▸ **DATA SHOWN**:

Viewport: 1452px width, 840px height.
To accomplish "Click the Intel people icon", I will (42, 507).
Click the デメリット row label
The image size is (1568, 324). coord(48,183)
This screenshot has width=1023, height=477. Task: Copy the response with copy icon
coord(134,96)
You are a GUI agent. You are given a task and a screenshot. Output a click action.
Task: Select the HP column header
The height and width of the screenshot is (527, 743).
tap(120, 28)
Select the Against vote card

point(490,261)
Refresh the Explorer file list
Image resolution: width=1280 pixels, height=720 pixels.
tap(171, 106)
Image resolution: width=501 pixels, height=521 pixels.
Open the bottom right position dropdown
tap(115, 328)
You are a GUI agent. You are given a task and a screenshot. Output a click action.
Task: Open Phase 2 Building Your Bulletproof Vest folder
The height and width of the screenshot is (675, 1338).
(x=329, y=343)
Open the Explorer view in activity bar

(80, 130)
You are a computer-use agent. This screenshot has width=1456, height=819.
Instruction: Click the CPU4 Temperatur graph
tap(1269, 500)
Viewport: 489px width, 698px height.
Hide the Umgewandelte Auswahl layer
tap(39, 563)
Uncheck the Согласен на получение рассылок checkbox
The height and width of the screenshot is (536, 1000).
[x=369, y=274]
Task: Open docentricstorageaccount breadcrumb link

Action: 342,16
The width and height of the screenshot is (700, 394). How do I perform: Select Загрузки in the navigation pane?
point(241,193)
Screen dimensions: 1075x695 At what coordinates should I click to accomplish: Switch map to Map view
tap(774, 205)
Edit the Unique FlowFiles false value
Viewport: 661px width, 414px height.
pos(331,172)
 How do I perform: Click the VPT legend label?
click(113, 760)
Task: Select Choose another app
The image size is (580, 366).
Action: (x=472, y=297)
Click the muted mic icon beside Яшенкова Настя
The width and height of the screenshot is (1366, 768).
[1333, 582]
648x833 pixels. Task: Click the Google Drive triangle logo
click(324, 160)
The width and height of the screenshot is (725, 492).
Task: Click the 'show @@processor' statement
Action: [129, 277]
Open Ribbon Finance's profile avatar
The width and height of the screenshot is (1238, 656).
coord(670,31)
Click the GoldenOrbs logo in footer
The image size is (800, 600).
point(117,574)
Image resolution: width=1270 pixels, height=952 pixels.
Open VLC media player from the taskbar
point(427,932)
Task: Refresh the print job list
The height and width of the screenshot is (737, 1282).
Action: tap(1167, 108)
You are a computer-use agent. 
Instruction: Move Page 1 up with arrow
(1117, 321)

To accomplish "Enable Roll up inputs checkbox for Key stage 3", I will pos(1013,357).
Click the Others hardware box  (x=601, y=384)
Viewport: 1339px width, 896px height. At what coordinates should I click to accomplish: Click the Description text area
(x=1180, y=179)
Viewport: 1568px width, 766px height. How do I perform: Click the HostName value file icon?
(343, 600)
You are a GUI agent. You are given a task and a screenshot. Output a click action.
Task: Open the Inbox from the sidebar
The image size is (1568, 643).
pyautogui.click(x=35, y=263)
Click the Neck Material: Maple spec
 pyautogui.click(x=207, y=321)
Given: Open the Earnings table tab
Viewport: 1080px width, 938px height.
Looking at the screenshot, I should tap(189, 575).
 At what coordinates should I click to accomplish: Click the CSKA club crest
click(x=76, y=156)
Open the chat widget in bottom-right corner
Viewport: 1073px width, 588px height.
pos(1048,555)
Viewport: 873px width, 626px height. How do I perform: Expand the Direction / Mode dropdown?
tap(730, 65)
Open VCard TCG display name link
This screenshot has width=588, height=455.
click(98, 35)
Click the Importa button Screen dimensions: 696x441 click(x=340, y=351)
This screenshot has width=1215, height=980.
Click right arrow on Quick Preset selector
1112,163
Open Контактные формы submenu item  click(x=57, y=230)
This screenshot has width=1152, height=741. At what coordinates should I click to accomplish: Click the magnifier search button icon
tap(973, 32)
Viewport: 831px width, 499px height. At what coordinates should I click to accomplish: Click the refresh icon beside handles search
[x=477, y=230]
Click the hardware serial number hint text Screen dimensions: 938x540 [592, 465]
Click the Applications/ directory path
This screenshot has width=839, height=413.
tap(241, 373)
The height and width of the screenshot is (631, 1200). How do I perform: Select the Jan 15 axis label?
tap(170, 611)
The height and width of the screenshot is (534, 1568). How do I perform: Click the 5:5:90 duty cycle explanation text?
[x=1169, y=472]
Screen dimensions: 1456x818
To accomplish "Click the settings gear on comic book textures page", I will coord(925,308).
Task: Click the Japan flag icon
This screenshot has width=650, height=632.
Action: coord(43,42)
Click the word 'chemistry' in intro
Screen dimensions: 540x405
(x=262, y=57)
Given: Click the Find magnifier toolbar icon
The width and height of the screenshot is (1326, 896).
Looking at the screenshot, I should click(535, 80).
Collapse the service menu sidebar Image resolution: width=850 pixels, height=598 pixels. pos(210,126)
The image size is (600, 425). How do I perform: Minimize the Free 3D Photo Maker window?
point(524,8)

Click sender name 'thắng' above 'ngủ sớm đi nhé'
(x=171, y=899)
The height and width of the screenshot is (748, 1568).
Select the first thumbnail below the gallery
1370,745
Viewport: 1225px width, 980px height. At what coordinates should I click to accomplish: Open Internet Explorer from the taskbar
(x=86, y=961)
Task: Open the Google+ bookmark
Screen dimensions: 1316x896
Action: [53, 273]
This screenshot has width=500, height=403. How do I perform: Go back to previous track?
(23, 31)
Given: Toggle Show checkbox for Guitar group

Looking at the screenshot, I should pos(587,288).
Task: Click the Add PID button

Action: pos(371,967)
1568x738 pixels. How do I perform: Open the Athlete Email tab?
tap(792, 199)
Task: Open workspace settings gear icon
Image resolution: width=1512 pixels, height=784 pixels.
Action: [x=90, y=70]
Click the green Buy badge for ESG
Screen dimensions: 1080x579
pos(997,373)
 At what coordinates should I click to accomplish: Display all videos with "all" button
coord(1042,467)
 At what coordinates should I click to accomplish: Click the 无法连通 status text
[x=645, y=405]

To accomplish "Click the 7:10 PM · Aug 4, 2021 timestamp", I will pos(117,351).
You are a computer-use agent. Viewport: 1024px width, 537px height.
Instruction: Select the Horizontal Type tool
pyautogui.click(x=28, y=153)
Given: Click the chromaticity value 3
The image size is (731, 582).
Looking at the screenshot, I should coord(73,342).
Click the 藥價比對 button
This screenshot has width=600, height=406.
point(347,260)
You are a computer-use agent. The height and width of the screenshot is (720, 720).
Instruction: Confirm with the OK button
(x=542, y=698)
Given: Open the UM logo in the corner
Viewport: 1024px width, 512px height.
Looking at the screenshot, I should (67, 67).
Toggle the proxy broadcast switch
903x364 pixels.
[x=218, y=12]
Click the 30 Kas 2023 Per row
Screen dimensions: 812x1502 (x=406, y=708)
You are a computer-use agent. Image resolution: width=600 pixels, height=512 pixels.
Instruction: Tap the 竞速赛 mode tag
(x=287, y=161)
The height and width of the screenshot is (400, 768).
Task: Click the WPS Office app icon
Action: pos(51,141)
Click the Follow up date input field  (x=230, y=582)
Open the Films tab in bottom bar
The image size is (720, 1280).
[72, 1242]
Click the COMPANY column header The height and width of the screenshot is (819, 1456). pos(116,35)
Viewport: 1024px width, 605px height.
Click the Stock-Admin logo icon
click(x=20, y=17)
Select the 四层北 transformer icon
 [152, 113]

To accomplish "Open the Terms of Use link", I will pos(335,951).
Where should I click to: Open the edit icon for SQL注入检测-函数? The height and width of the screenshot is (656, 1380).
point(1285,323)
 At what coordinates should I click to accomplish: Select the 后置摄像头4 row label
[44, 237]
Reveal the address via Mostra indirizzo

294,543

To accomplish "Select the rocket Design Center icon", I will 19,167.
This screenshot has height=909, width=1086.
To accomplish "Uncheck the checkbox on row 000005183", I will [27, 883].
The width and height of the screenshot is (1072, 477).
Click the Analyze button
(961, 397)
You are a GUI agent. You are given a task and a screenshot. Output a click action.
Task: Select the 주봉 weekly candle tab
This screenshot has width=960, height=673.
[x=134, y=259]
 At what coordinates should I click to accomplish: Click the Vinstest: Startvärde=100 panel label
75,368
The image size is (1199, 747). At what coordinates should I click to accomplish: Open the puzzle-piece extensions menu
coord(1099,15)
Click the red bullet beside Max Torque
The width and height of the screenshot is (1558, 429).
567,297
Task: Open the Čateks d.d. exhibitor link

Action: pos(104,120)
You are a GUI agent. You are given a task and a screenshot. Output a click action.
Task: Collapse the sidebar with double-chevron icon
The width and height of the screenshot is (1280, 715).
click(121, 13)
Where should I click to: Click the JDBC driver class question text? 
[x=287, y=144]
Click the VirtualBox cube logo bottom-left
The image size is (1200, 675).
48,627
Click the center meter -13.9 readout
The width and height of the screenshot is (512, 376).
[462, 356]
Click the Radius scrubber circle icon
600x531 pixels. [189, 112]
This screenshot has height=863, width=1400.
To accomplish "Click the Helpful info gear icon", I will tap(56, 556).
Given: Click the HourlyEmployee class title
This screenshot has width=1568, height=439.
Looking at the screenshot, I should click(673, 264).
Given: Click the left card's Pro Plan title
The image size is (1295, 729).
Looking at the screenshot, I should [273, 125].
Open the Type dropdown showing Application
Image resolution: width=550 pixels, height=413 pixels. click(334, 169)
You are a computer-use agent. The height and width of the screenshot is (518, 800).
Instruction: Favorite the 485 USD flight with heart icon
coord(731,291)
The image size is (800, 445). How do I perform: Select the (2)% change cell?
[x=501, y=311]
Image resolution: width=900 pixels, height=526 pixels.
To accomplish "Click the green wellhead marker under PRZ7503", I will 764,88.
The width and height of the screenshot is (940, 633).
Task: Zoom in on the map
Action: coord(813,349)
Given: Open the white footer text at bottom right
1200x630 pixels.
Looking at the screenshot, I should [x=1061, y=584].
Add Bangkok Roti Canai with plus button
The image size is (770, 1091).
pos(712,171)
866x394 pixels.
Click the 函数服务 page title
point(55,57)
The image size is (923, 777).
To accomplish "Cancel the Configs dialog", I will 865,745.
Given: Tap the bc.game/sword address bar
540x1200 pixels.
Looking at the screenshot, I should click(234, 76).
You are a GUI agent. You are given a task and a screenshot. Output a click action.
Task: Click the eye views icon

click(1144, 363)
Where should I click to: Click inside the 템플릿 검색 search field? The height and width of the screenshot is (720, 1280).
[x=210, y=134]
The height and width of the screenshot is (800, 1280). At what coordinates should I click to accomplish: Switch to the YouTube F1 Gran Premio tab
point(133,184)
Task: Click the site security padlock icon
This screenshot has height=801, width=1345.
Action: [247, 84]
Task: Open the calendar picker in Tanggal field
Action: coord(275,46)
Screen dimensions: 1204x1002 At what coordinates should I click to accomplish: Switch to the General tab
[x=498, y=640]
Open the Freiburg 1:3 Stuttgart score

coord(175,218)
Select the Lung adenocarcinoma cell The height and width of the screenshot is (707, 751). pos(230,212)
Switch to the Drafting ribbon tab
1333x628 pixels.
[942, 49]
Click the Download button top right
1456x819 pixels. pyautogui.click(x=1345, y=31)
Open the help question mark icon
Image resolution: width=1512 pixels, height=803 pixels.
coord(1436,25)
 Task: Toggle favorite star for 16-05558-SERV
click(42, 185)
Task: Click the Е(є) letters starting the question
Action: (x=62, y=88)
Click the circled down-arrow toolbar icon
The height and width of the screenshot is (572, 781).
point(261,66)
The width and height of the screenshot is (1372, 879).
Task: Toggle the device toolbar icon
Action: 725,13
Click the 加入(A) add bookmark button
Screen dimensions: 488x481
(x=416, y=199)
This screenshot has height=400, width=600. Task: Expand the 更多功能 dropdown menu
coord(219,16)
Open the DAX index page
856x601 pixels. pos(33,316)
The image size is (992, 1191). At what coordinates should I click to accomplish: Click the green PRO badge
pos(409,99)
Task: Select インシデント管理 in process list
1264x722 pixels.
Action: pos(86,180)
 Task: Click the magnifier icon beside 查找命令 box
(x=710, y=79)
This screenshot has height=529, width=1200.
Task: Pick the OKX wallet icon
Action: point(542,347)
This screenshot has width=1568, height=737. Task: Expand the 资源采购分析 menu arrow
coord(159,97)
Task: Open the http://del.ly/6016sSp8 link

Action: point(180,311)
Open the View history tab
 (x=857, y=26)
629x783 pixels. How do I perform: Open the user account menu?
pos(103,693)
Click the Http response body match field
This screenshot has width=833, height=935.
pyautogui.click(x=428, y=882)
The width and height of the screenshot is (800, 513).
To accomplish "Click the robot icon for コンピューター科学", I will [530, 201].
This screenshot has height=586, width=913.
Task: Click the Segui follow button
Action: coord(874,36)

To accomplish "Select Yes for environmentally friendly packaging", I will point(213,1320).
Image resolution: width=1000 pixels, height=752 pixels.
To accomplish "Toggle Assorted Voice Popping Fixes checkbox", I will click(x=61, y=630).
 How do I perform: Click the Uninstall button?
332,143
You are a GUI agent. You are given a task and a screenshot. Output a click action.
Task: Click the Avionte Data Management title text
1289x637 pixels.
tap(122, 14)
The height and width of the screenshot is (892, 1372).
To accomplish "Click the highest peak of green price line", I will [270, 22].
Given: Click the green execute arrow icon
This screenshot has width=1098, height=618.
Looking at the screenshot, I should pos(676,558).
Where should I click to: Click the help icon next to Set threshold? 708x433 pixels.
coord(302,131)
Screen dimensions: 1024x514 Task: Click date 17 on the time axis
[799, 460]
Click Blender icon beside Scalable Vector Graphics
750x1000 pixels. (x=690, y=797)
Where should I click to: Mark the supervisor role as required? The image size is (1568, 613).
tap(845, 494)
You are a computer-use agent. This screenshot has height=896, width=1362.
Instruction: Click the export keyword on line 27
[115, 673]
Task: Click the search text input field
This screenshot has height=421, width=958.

▸ **PROBLEM DESCRIPTION**:
Please give again the part of the records that opens with the line containing "Where should I click to: Click inside" and closes with the line containing "Action: coord(275,46)", swapping "padlock" for "lock" and leaving everything else unchanged.

▸ **RESULT**:
Where should I click to: Click inside the 템플릿 검색 search field? The height and width of the screenshot is (720, 1280).
[x=210, y=134]
The height and width of the screenshot is (800, 1280). At what coordinates should I click to accomplish: Switch to the YouTube F1 Gran Premio tab
point(133,184)
Task: Click the site security lock icon
This screenshot has height=801, width=1345.
Action: [247, 84]
Task: Open the calendar picker in Tanggal field
Action: coord(275,46)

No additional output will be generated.